Юра. Стоит рядом с матерью и с какой-то девушкой. Наверное, это его сестра. Они друг на друга очень похожи. Спокойный, рассудительный парень. Закончил с золотой медалью физико-математическую школу. Он станет нашим комсоргом.
Дима. Самый немногословный, самый молчаливый солдат нашей части. На второй год службы ему присвоят звание сержанта, и он решит остаться в армии, сочтя ее наиболее подходящим для себя местом.
А вон тот рыжий — это Гена. Позади него стоит его будущий закадычный друг Денис.
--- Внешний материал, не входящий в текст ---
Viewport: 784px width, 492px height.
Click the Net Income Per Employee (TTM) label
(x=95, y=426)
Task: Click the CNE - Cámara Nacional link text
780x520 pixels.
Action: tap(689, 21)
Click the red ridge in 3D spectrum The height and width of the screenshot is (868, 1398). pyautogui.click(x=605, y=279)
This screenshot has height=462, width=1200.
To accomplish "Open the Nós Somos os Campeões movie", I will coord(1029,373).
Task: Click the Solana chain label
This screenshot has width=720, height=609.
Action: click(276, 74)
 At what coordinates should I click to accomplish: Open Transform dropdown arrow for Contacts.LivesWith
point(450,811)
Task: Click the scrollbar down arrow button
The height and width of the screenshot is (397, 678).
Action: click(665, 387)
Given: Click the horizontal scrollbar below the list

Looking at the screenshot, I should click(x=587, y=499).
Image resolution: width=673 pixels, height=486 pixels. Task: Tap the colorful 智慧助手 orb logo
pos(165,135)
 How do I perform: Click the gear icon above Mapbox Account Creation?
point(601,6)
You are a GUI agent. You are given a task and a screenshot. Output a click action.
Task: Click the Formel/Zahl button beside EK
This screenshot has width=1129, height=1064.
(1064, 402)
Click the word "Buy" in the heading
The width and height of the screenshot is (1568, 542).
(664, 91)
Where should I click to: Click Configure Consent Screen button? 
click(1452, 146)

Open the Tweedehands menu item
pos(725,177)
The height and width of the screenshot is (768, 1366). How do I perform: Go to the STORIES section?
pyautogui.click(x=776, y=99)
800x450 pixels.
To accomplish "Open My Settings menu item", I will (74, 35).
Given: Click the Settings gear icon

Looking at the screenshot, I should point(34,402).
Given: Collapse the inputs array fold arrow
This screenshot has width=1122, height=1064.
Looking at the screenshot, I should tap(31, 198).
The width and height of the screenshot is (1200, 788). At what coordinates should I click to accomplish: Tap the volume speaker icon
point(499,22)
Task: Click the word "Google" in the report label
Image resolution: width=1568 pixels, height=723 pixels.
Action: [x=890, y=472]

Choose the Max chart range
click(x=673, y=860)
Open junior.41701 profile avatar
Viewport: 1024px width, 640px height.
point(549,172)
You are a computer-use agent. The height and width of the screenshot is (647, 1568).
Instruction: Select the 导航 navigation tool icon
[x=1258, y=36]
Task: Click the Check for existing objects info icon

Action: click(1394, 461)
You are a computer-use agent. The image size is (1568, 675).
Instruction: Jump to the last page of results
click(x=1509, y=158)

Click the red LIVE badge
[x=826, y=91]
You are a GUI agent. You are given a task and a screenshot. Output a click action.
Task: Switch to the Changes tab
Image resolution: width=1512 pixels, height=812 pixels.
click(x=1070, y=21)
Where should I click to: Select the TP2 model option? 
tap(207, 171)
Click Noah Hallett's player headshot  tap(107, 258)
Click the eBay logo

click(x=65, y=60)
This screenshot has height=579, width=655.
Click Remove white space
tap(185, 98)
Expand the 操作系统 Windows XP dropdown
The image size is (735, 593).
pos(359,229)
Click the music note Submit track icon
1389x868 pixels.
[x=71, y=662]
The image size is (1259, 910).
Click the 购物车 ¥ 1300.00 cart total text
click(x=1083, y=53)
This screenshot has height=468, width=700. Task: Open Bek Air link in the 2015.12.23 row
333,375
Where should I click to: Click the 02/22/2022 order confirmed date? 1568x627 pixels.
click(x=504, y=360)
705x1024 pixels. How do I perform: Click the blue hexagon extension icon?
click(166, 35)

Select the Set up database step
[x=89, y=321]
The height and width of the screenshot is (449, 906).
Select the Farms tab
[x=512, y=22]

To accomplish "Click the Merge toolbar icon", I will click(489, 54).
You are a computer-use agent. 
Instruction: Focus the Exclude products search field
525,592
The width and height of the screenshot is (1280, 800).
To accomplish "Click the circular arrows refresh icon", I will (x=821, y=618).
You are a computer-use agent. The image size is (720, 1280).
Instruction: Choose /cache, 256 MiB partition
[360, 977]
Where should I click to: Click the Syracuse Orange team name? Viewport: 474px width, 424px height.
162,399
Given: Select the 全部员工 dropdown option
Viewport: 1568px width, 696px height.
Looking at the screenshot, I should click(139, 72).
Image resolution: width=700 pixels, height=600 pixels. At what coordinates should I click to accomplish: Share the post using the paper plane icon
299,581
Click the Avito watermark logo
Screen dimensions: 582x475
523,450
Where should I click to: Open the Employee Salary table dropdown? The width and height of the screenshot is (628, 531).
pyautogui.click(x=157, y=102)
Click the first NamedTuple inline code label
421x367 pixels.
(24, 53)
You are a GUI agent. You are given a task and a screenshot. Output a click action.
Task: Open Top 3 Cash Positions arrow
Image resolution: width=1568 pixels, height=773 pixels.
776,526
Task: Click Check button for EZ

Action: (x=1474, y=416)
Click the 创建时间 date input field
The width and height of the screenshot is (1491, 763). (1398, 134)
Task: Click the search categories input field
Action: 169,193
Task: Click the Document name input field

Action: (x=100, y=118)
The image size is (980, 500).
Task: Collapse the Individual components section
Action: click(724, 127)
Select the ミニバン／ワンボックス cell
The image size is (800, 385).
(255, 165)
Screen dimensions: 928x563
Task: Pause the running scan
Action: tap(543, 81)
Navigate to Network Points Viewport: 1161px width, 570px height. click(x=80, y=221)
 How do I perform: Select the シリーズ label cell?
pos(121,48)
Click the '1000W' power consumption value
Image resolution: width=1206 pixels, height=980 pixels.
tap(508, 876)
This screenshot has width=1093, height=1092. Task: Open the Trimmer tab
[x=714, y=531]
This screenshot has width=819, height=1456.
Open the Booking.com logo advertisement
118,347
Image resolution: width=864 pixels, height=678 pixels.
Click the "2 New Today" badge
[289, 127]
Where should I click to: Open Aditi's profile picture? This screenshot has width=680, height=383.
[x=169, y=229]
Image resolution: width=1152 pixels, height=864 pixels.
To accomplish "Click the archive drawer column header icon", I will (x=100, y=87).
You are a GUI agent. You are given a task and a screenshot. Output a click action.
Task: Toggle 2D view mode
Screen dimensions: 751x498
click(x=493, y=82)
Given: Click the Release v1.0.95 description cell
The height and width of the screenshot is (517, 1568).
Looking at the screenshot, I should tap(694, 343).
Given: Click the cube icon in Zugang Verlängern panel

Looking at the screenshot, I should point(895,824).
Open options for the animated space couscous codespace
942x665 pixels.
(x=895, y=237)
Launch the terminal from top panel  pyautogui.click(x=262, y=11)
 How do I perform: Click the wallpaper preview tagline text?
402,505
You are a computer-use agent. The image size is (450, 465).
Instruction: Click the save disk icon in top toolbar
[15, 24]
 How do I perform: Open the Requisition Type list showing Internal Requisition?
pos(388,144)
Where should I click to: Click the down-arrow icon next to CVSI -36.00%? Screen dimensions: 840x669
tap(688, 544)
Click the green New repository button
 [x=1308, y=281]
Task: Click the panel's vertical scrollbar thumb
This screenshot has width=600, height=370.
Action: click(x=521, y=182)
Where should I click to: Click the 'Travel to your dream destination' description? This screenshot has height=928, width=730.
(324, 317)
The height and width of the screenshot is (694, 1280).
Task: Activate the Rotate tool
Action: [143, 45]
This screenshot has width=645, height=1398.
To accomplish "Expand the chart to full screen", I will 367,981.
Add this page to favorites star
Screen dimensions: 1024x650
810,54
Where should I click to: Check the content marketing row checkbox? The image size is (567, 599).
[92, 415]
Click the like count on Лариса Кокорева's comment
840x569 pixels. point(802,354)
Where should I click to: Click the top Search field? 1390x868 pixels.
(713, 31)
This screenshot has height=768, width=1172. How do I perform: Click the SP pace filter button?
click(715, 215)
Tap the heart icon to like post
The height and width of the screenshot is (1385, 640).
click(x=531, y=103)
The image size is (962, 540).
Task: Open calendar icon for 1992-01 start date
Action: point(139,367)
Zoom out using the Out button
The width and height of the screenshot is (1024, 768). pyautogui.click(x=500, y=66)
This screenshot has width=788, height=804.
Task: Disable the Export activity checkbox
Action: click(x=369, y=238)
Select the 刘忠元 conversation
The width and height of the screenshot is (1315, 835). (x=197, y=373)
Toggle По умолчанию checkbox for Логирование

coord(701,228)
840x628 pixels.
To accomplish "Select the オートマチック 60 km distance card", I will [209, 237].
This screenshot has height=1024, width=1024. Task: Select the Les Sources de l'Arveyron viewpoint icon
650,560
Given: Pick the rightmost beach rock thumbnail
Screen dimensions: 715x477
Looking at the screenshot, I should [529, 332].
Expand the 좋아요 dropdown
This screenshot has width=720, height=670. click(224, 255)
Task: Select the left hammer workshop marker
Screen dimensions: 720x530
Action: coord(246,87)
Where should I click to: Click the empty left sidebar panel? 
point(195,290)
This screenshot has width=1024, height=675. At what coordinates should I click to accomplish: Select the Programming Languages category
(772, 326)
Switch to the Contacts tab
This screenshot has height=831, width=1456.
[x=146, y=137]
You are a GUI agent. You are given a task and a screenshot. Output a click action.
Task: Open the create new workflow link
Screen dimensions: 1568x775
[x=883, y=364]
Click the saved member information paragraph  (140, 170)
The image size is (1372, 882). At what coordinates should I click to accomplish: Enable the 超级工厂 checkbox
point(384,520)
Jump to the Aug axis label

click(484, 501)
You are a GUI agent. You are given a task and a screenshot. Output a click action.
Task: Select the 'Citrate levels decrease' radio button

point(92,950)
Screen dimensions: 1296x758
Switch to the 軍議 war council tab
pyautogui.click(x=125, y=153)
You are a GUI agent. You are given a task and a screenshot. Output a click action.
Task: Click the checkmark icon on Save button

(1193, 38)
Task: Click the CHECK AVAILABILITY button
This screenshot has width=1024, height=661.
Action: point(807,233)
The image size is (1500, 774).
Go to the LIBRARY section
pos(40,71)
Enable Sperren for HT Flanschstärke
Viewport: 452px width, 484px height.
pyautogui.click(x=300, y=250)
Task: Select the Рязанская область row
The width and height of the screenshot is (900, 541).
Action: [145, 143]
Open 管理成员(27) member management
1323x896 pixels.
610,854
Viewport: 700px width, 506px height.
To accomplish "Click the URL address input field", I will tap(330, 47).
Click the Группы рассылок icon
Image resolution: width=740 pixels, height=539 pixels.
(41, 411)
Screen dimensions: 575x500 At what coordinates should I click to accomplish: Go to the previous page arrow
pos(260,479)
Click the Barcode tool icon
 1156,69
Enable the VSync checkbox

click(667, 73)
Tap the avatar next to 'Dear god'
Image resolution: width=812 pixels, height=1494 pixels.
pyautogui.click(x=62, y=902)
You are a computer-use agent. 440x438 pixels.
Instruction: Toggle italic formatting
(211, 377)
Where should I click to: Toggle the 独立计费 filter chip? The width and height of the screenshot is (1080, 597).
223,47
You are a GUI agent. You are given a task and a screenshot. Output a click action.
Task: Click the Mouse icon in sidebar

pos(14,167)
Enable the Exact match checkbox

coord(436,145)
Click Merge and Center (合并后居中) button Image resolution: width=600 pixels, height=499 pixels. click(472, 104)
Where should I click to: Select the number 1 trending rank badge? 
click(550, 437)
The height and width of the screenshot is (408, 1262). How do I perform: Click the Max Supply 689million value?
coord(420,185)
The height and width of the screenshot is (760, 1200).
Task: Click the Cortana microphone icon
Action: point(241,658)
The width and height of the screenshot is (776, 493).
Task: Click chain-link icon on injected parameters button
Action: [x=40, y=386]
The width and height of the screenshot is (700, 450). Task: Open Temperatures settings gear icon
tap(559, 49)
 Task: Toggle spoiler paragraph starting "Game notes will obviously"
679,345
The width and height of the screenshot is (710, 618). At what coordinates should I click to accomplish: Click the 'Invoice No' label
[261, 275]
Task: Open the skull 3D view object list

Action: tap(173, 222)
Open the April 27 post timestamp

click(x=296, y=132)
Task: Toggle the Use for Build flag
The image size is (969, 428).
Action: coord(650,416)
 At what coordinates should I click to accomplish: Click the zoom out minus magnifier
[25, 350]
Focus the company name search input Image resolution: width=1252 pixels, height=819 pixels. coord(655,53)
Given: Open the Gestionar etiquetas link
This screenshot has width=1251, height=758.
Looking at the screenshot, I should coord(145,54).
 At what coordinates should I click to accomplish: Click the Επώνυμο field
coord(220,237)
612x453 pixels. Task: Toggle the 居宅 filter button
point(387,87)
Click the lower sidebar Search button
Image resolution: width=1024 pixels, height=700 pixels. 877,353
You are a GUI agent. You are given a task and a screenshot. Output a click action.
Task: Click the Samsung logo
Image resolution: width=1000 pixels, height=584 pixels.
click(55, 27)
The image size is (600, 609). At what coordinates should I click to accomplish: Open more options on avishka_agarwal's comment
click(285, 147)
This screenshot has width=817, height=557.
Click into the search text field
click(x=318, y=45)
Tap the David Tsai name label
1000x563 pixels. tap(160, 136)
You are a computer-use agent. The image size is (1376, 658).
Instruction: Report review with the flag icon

Сейчас они пока еще не обращают друг на друга никакого внимания, но в вагоне поезда им выпадет ехать рядом, там они и познакомятся. Два шалопая. Два трепла и балагура. На этом они, видимо, и сойдутся.
— Стро-о-ойся! — прозвучал чей-то зычный голос.
Родители отступили. Призывники выстроились в три шеренги. К установленному на плацу микрофону подошел военный комиссар нашего района, плотный мужчина неопрятной наружности с сильно выпирающей челюстью. Я его помнил. Помнил и то, что он тогда сказал. Он говорил о нашем гражданском долге, о нашей "почетной обязанности", о непростом международном положении, о том, что американский империализм пытается задушить свободолюбивые страны, а Советский Союз ведет нелегкую борьбу за мир во всем мире. Обычная идеологическая накачка в духе того времени. То же самое он произнес и сейчас. После его выступления из динамиков раздалось "Прощание славянки".
— Напра-а-аво! Ша-а-агом марш!
Все команды я выполнял уверенно и спокойно. Не в пример тому, как это было в прошлый раз. Тогда я, помнится, страшно боялся сделать что-нибудь не так, и беспрерывно косил глазами по сторонам, чтобы убедиться, что все остальные делают то же самое, и, следовательно, я ни в чем не ошибаюсь. Как у меня тогда тряслись коленки! Даже смешно вспоминать.
Залезая в кузов грузовика, на котором нас должны были отвезти на железнодорожный вокзал, я заметил в отдалении знакомый силуэт. Это была моя мать. Эх, мама, мама. Все-таки не выдержала и пришла. Она стояла у забора, смотрела на меня и вытирала слезы. Я помахал ей рукой. Она помахала в ответ.
Приехав на вокзал, мы выстроились на перроне, и нас стали распределять по вагонам поезда.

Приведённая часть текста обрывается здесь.